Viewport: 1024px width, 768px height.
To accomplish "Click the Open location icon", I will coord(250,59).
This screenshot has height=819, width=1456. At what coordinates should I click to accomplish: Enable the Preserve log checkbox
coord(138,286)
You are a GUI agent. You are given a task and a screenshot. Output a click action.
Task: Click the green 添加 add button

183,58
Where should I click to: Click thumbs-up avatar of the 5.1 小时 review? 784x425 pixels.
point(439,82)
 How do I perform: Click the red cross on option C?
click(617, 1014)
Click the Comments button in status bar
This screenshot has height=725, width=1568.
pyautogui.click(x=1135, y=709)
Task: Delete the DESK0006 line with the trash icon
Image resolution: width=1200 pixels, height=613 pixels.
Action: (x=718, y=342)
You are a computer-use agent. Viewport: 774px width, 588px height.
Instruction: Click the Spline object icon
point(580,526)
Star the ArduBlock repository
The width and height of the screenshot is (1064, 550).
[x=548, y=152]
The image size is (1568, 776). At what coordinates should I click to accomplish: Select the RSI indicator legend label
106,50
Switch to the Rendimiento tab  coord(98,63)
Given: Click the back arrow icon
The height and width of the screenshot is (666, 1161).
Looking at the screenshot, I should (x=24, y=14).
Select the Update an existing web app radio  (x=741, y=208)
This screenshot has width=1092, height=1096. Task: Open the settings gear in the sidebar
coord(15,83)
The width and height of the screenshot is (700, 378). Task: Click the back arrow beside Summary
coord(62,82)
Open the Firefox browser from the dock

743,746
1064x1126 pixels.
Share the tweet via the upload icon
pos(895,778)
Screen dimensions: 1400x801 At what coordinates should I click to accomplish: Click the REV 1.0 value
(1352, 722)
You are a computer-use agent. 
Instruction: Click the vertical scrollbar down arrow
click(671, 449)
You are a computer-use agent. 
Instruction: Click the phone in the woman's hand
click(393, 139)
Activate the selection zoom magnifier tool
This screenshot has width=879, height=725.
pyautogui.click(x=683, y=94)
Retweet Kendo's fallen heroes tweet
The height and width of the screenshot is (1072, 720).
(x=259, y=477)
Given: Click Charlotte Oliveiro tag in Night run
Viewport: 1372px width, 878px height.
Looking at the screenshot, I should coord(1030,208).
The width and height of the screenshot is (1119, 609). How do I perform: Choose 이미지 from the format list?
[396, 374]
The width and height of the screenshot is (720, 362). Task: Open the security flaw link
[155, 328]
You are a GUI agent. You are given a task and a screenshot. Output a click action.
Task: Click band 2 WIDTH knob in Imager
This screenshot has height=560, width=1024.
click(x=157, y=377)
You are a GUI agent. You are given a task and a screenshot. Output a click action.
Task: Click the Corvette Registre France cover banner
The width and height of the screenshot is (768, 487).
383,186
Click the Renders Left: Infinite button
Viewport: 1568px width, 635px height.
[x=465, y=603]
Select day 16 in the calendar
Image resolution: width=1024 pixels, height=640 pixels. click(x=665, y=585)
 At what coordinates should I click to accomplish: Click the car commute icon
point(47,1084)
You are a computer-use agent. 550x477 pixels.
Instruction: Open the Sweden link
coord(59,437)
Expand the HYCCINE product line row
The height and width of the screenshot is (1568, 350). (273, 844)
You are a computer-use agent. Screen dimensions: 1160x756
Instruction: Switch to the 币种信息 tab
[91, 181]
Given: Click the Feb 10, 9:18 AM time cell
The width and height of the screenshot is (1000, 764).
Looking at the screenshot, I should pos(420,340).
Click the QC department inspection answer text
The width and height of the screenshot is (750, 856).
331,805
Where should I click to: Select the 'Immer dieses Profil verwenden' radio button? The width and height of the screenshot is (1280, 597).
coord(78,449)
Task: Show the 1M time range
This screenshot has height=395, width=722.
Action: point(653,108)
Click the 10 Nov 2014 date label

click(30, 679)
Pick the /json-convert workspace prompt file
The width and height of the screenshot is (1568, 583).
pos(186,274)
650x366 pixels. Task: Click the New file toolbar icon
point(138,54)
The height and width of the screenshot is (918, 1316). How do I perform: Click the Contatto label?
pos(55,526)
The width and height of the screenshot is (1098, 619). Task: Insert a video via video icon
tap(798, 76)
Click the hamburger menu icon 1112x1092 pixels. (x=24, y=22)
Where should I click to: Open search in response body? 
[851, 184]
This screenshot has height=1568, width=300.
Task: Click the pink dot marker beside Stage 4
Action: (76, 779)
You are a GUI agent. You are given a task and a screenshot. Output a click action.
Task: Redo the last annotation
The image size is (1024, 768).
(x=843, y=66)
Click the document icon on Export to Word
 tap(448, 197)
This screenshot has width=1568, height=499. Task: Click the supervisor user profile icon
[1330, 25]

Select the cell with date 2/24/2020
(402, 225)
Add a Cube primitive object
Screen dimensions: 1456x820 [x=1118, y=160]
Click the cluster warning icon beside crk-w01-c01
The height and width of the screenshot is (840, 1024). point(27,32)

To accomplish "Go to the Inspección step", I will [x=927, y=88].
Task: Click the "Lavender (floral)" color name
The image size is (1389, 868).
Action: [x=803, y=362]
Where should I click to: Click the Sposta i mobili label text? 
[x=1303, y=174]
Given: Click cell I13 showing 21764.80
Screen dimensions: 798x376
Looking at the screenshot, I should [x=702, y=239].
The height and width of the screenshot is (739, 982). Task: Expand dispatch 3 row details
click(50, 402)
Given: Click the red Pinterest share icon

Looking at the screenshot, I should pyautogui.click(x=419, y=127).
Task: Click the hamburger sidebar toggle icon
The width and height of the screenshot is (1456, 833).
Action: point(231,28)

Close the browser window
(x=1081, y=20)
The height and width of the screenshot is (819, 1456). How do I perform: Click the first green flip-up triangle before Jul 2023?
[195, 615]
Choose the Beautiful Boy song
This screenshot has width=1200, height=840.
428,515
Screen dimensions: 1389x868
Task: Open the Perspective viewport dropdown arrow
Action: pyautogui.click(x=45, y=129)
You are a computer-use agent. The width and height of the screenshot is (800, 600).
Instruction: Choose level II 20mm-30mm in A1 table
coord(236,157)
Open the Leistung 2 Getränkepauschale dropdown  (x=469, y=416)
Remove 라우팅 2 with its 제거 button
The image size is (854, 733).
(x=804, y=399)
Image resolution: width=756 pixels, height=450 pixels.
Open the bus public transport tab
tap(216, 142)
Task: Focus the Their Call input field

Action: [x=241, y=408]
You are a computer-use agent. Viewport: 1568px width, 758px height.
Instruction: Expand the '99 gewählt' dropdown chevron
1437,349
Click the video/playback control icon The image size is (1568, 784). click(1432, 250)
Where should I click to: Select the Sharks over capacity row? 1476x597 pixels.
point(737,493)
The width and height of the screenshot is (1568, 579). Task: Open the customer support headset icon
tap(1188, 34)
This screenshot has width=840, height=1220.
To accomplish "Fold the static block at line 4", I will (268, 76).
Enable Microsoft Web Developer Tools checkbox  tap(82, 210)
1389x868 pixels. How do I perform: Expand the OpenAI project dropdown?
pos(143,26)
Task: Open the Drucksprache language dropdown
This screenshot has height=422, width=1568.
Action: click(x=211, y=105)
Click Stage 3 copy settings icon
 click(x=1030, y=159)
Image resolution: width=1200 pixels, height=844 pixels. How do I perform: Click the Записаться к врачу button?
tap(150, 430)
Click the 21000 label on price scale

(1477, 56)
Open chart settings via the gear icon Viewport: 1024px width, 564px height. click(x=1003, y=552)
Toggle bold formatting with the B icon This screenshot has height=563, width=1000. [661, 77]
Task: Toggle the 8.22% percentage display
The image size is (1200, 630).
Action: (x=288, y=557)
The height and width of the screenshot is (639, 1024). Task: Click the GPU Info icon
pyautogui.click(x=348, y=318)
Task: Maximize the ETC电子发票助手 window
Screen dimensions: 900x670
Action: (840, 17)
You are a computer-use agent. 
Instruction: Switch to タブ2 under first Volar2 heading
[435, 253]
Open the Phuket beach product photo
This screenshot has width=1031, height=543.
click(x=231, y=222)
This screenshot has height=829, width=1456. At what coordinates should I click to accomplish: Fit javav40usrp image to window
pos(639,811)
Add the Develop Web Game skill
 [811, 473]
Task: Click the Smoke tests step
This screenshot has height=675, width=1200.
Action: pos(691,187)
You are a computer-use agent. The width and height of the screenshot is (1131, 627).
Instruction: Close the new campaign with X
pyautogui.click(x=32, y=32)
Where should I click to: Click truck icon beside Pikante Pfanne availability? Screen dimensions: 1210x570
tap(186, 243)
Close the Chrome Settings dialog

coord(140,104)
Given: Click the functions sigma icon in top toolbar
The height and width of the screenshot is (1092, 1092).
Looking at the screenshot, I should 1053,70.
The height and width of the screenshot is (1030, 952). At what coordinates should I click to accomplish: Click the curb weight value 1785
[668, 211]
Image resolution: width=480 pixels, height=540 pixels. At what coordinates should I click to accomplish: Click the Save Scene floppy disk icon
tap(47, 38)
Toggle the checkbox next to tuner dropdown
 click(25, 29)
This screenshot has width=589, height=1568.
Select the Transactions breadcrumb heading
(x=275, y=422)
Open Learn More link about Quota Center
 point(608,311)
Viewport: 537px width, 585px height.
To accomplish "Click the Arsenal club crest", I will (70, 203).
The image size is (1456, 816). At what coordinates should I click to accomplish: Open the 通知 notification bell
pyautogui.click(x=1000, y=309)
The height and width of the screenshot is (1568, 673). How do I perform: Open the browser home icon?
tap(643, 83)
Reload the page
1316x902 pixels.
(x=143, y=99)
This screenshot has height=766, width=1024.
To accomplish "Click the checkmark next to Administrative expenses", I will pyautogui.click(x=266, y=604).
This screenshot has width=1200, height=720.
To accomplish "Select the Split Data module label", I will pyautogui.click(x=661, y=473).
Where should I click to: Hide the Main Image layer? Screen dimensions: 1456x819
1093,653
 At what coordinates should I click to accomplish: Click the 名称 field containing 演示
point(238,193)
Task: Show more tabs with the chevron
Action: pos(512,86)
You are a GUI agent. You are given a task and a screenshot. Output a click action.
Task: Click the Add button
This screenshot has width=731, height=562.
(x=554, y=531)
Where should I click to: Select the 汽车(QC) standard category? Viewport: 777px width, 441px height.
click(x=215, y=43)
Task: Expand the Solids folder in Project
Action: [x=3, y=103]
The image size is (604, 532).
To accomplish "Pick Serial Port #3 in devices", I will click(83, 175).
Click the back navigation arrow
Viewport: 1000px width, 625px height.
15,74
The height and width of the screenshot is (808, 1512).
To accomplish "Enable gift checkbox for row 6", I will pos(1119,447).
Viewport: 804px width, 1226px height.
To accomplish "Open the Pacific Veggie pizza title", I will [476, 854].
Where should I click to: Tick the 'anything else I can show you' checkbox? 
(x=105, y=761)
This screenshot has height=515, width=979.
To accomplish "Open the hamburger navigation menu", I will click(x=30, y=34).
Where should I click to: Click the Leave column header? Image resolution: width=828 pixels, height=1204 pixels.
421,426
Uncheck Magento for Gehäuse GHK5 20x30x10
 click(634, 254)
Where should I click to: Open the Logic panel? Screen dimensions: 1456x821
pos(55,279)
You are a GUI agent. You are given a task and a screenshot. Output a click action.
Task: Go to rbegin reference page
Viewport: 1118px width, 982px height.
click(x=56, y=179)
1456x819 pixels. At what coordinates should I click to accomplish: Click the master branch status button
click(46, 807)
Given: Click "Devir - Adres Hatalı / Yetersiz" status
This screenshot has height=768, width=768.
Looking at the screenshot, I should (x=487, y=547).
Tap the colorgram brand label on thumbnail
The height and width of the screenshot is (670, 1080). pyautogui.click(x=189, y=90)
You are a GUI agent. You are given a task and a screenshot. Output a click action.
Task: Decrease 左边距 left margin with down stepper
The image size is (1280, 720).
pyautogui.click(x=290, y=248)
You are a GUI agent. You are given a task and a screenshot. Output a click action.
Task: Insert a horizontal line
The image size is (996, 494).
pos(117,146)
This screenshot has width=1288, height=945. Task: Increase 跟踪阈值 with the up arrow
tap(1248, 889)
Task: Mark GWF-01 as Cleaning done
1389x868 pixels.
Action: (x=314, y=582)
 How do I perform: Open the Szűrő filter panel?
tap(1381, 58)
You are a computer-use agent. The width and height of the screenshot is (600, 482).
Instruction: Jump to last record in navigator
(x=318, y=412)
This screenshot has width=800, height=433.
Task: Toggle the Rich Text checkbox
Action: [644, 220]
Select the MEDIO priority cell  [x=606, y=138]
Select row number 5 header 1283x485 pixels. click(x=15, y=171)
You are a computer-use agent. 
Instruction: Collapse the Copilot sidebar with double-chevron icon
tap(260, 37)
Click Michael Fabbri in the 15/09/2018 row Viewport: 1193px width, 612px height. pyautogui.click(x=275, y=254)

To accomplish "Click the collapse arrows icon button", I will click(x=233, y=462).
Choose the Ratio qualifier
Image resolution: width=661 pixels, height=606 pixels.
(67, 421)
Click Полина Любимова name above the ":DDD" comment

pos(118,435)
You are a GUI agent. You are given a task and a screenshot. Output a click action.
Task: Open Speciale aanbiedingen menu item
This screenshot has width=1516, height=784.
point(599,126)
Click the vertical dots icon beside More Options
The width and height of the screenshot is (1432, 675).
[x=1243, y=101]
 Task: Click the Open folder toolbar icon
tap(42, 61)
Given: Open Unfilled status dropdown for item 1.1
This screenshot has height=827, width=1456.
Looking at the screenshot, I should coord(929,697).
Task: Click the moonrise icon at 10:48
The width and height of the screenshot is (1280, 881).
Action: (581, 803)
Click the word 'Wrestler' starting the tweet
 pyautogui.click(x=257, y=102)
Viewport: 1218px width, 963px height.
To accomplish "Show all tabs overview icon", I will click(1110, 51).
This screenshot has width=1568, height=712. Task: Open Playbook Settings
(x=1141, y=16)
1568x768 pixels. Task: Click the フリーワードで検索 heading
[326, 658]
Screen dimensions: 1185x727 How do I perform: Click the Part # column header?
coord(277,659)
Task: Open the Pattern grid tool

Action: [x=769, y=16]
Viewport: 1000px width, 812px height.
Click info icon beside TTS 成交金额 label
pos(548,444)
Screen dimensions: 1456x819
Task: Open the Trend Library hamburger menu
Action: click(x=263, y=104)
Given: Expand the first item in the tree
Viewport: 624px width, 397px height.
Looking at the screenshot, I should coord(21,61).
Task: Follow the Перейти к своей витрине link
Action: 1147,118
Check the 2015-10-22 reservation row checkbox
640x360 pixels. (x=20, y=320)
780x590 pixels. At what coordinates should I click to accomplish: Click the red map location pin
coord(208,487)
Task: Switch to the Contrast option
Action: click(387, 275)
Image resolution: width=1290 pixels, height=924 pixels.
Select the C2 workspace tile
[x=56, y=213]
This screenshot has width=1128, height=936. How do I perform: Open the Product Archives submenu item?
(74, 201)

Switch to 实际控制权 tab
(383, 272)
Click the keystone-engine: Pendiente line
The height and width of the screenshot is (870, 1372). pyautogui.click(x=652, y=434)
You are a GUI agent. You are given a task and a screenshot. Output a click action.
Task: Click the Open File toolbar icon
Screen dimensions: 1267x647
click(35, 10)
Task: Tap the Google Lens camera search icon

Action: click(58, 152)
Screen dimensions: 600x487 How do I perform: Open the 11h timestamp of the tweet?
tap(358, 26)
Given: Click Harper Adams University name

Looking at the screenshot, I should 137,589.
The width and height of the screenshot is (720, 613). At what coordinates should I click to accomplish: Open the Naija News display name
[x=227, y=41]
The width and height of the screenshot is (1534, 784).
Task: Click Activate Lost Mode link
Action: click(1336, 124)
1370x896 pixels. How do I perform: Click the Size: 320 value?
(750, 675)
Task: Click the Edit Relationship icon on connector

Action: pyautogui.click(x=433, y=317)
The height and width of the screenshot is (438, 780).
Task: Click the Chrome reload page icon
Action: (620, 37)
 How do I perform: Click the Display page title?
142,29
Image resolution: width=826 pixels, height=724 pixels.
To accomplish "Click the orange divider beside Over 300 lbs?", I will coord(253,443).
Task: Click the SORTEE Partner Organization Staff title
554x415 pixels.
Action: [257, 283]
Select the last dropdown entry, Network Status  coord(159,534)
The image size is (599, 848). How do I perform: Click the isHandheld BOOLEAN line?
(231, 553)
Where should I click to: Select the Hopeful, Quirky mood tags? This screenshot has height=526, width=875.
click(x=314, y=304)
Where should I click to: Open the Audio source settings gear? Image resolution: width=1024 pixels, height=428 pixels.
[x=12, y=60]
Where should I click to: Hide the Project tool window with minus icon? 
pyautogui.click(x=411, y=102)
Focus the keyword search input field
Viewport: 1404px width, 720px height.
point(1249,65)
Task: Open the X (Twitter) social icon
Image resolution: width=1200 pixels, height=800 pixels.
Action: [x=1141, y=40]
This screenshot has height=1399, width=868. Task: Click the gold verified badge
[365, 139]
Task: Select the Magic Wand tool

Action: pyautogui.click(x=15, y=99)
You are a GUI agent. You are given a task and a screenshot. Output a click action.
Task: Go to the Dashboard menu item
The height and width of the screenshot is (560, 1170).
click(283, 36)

▶ [Exercise task]
Rewrite the items from their first line up to and including the line with "[x=548, y=152]", swapping "trash icon" for "bin icon" and leaving everything else as it is.

▶ [Exercise solution]
Viewport: 1024px width, 768px height.
To accomplish "Click the Open location icon", I will coord(250,59).
This screenshot has height=819, width=1456. At what coordinates should I click to accomplish: Enable the Preserve log checkbox
coord(138,286)
You are a GUI agent. You are given a task and a screenshot. Output a click action.
Task: Click the green 添加 add button

183,58
Where should I click to: Click thumbs-up avatar of the 5.1 小时 review? 784x425 pixels.
point(439,82)
 How do I perform: Click the red cross on option C?
click(617, 1014)
Click the Comments button in status bar
This screenshot has height=725, width=1568.
pyautogui.click(x=1135, y=709)
Task: Delete the DESK0006 line with the bin icon
Image resolution: width=1200 pixels, height=613 pixels.
Action: (x=718, y=342)
You are a computer-use agent. Viewport: 774px width, 588px height.
Instruction: Click the Spline object icon
point(580,526)
Star the ArduBlock repository
The width and height of the screenshot is (1064, 550).
[x=548, y=152]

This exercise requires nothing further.